Rajnagar (also called Nagar and 'Nagore') is a census town in Suri Sadar subdivision of Birbhum District in the Indian state of West Bengal.[1] It was formerly the capital of Royal Kingdoms in the area. With the fading away of the kingdoms, the town lost much of its importance.


Rajnagar was founded by Bir Singh, a great Hindu Raja in ancient times on whose name the district Birbhum was formed. In 1206, Rajnagar was occupied by Muhammad Shiran, a General of Muhammad Bakhtiyar, and annexed by Ali Mardan, on 1211. However, Pathans do not seem to have enjoyed undisputed control over the entire district or area. At least the western part of the district, with Rajnagar as its capital, seems to have been ruled by the descendants of Bir Singh, the Bir Rajas.
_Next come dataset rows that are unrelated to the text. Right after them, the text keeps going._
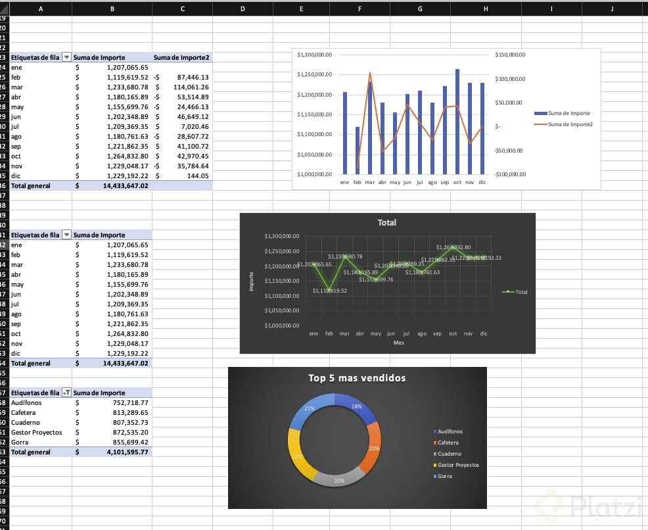648x530 pixels.
Task: Select the Audífonos legend swatch in donut chart
Action: point(435,431)
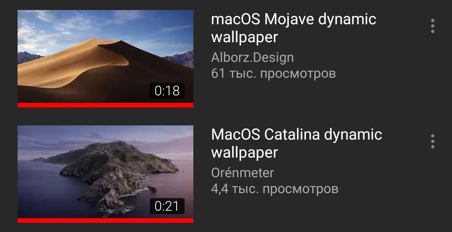
Task: Open three-dot menu for Catalina wallpaper video
Action: pos(432,141)
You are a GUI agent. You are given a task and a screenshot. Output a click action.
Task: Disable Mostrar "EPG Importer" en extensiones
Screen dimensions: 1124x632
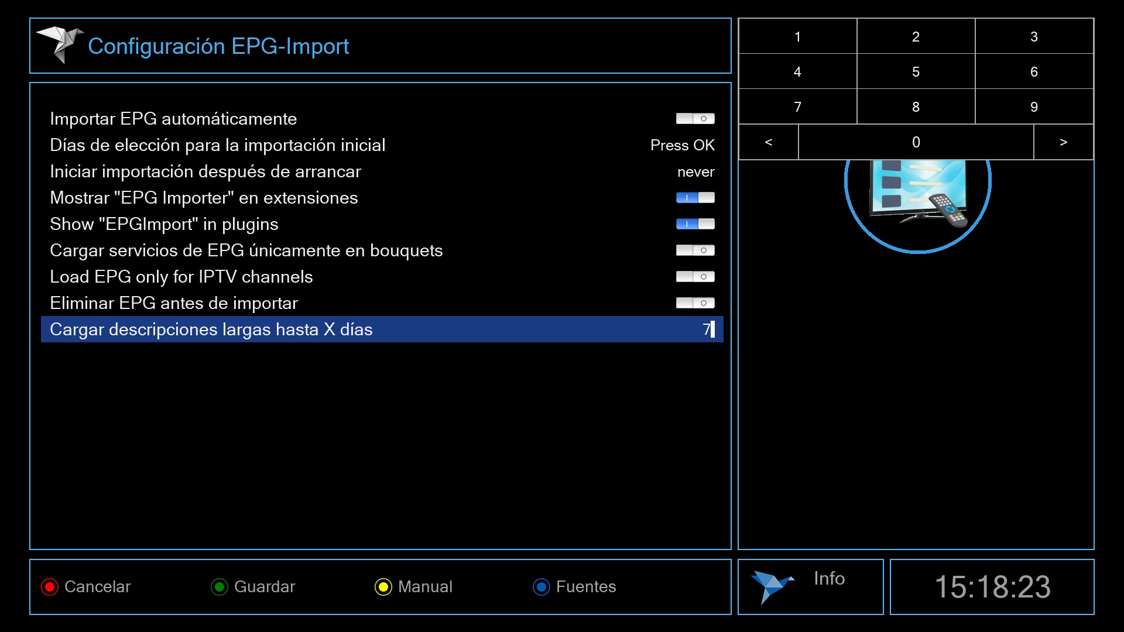(x=695, y=198)
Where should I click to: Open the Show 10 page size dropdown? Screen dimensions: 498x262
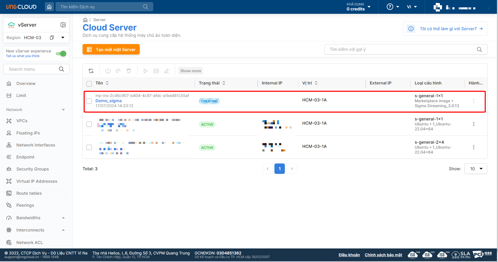(476, 169)
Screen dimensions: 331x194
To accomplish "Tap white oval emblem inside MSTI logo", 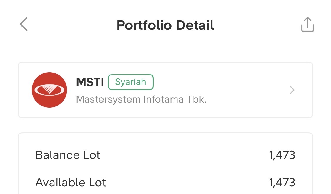I will tap(49, 90).
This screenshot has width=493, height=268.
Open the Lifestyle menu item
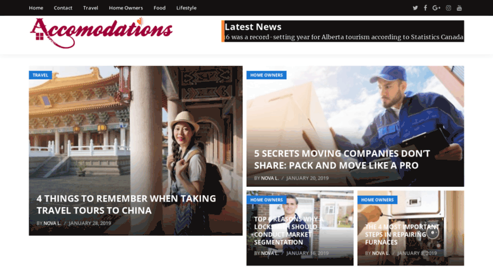[x=186, y=8]
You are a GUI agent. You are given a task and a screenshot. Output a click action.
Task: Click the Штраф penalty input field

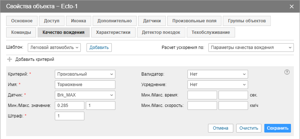(x=70, y=116)
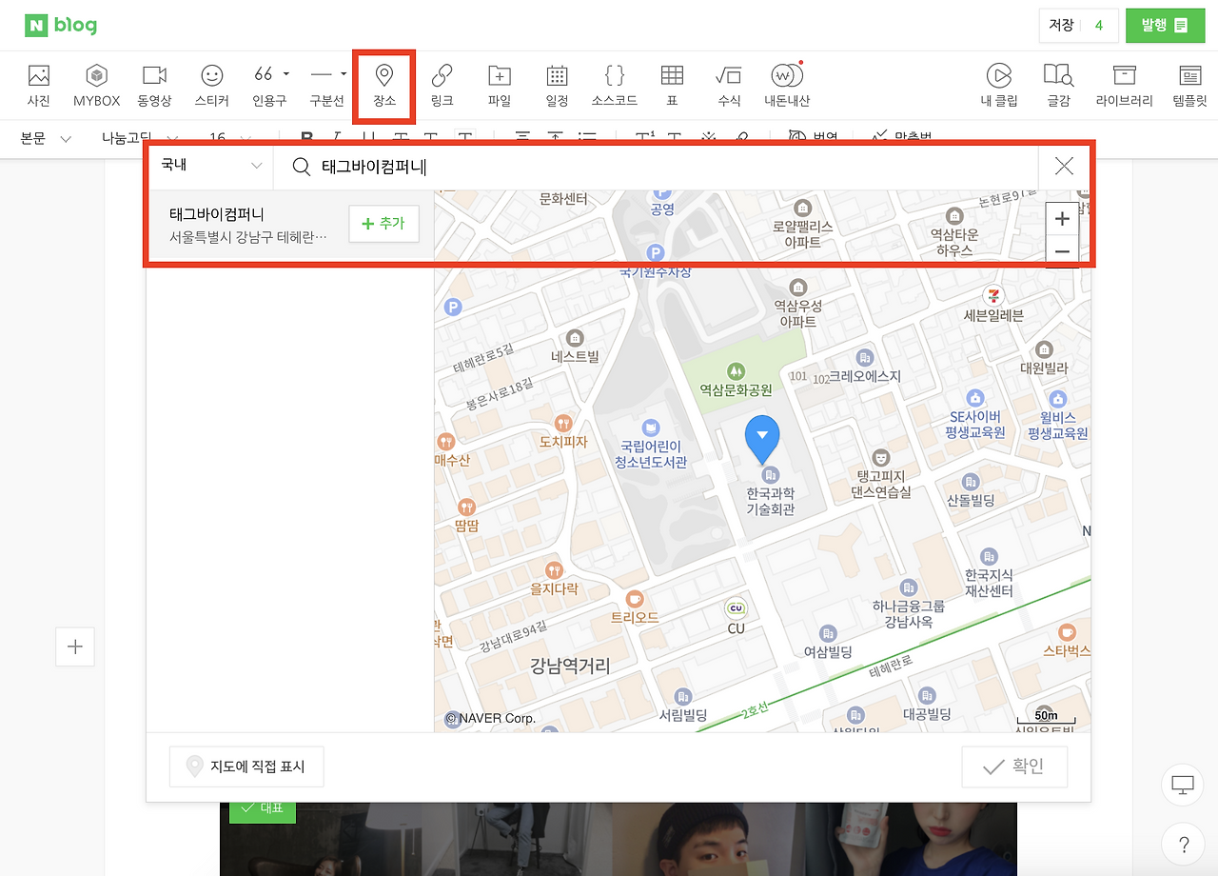Screen dimensions: 1218x876
Task: Insert a table using the 표 icon
Action: tap(672, 84)
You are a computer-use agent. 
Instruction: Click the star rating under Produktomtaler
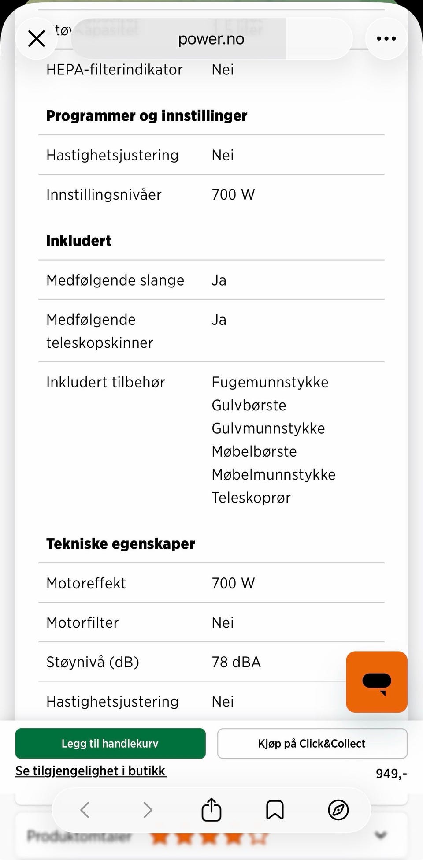coord(209,836)
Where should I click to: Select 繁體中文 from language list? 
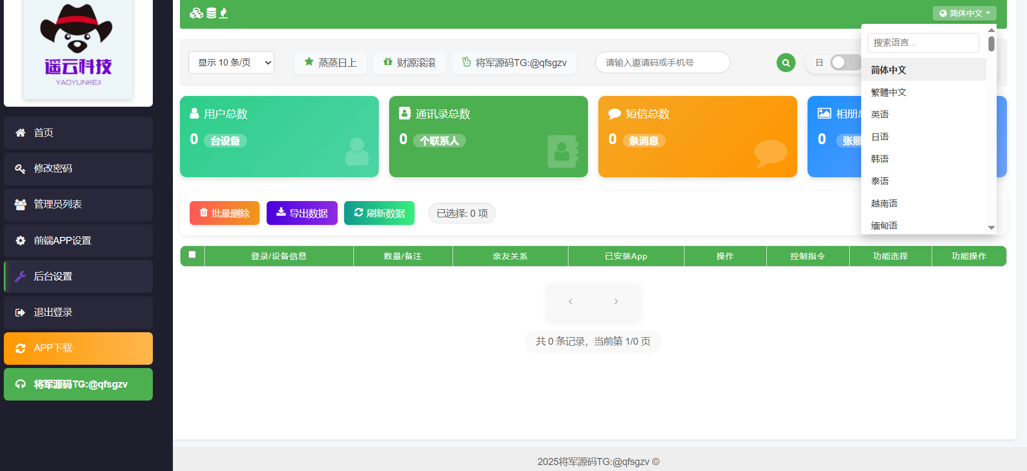coord(889,92)
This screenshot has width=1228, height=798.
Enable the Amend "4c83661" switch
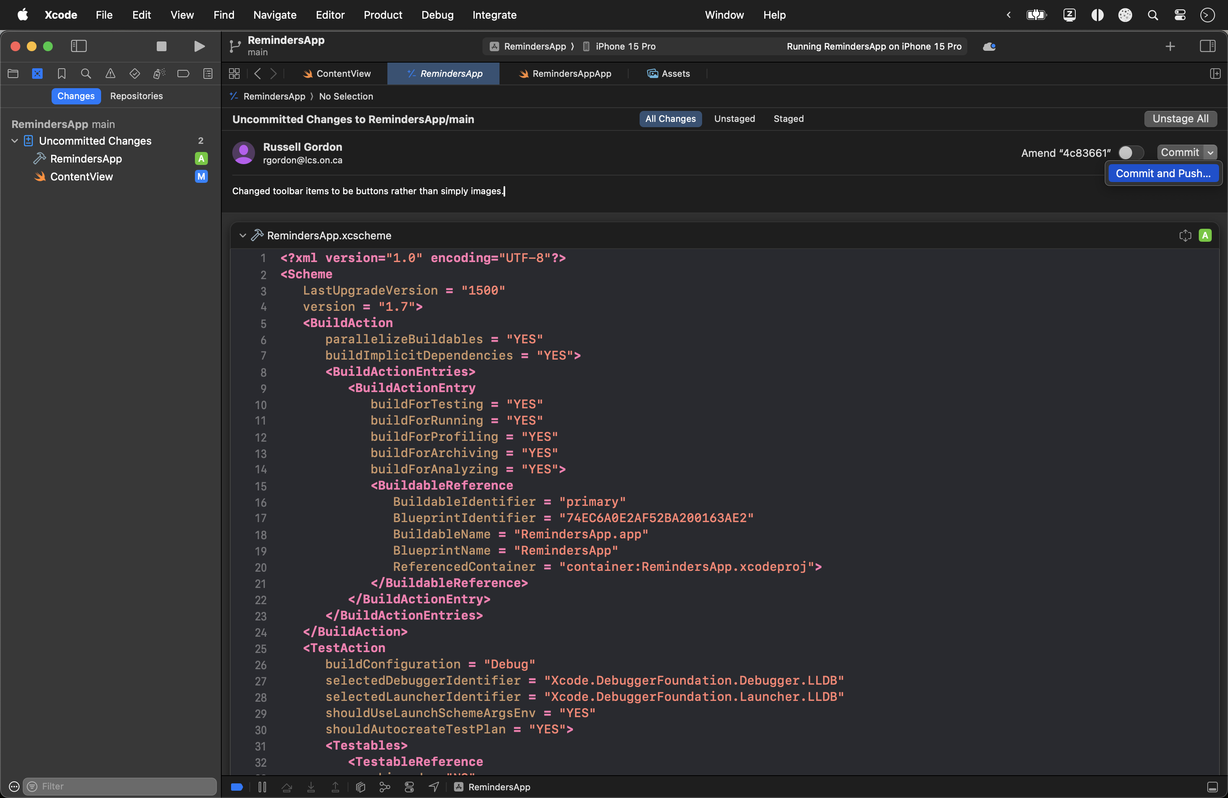click(1130, 153)
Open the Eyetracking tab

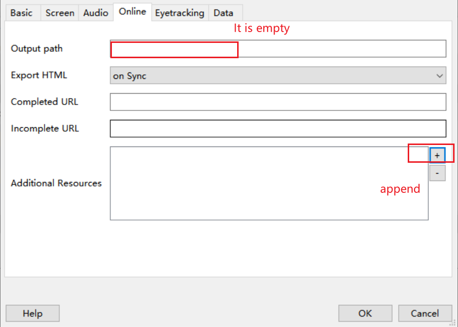[x=179, y=13]
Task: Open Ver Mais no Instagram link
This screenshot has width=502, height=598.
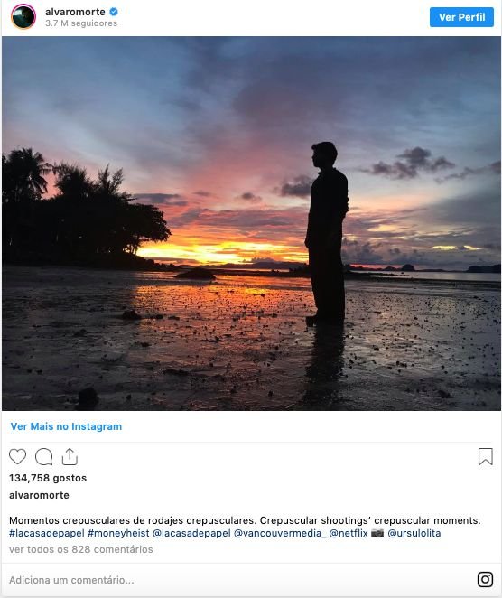Action: (x=66, y=426)
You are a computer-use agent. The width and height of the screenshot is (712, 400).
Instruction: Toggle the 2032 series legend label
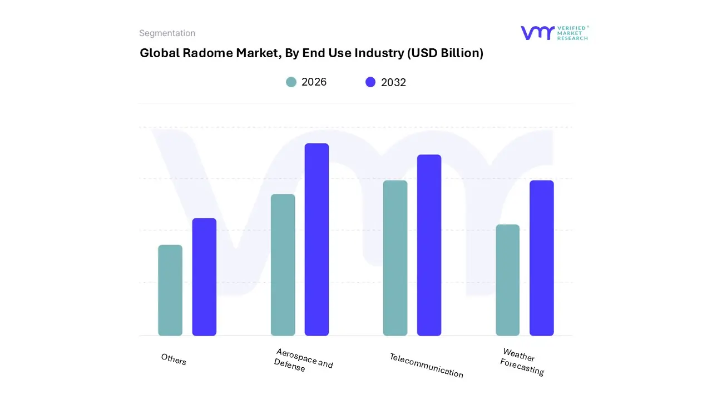pyautogui.click(x=393, y=82)
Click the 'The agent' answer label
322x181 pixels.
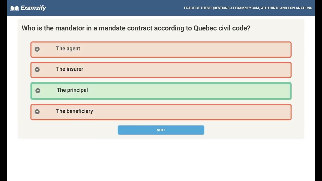(x=68, y=49)
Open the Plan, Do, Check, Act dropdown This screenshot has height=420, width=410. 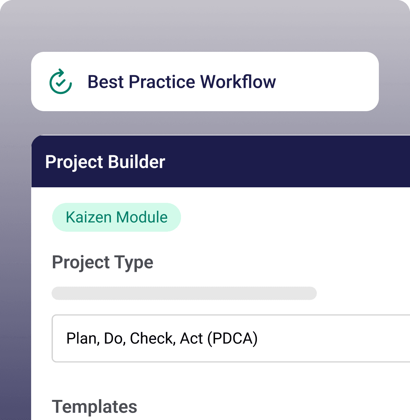click(231, 338)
The rent roll of Todar Mal leads to the conclusion that by the middle of the 16th century the entire district was brought under the administration of the Mughals through numerous wars raged on this 'Gateway of Bengal'. The later Muslim Zamindars of Rajnagar, known as "Nagar Raj", were feudatories of the Mughals.[2]

Nagar Raj[edit]

Jonad Khan, an adventurous Pathan, is said to have established the House at Nagar in 1600, having treachouresly killed the Bir Raja under whom he served. He was succeeded by his son, Bahadur Khan, alias Ranmast Khan. Asadullah Khan (1697-1718), grandson of Bahadur Khan, was a pious man who was on good terms with Murshid Quli Khan, the Nawab of Bengal. A devout person, he enjoyed full autonomy.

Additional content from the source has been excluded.